AI tools made experienced devs 19% slower. They felt 20% faster.
The METR study (arXiv:2507.09089, July 2025) ran a randomized controlled trial with 16 experienced open-source developers completing 246 tasks in mature projects where participants averaged 5 years of prior experience. Tasks were randomly assigned to allow or disallow early 2025 AI coding tools. The headline number: allowing AI increased task completion time by 19%. Developers were slower with the tools than without them.
That result is uncomfortable enough. The worse number is the perception delta. Before starting, developers estimated they would be 24% faster with AI access. After completing tasks, they estimated they had been 20% faster. The tools had made them slower and they did not notice. External economists predicted a 39% improvement; ML specialists predicted 38%. Everyone was pointing the same wrong direction.
METR is an AI safety nonprofit, not a vendor. They have no commercial stake in this outcome, which is the first thing to note when reading a result this inconvenient for a large industry segment. The study covers 51 pages, 8 tables, 22 figures, and evaluates 20 properties of the experimental setting that might contribute to the slowdown. The researchers note experimental artifacts cannot be completely ruled out, and with n=16 that is a real qualification. This is not the final word. It is a rigorously documented data point running in the opposite direction from the industry consensus.

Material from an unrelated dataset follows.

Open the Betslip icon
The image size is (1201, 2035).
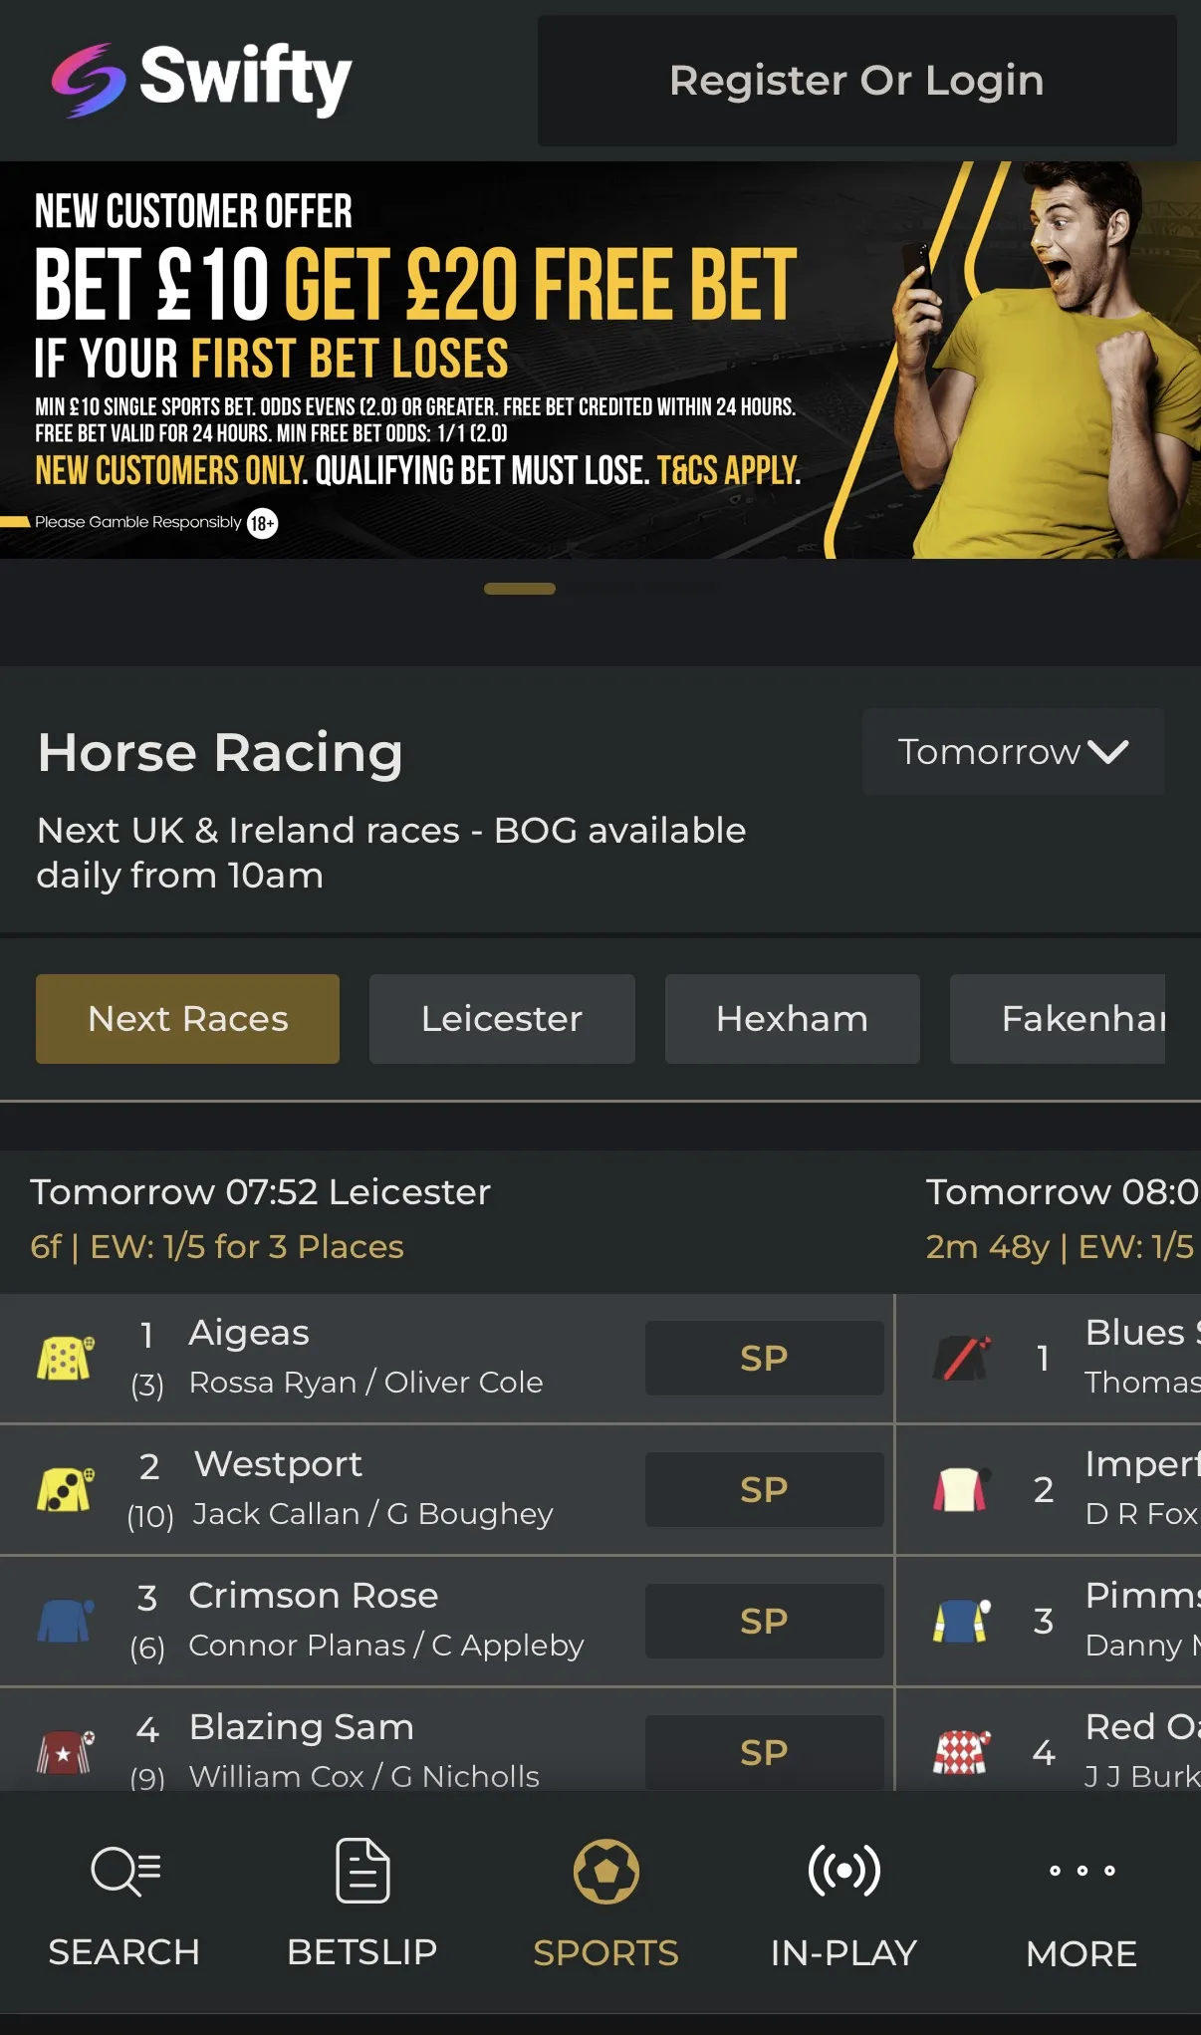[362, 1871]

The mechanism the paper does not fully close is worth naming: on familiar codebases with complex existing context, the friction of explaining the codebase to an AI assistant, reviewing its output, and correcting the half-right suggestions may dominate any speed gain on the code generation step itself. That would explain why experienced developers on mature projects - exactly the population in this study - see the worst outcomes. The tool earns its return on greenfield or well-documented isolated tasks. A 5-year contributor to a large, organic codebase is not doing that work.
The perception gap is the sharpest finding here. If a productivity tool makes you slower and you do not notice, you are not getting the signal you need to decide whether to keep using it. That is not a tool problem or a developer problem. It is a measurement problem. And measurement problems are the ones that compound quietly.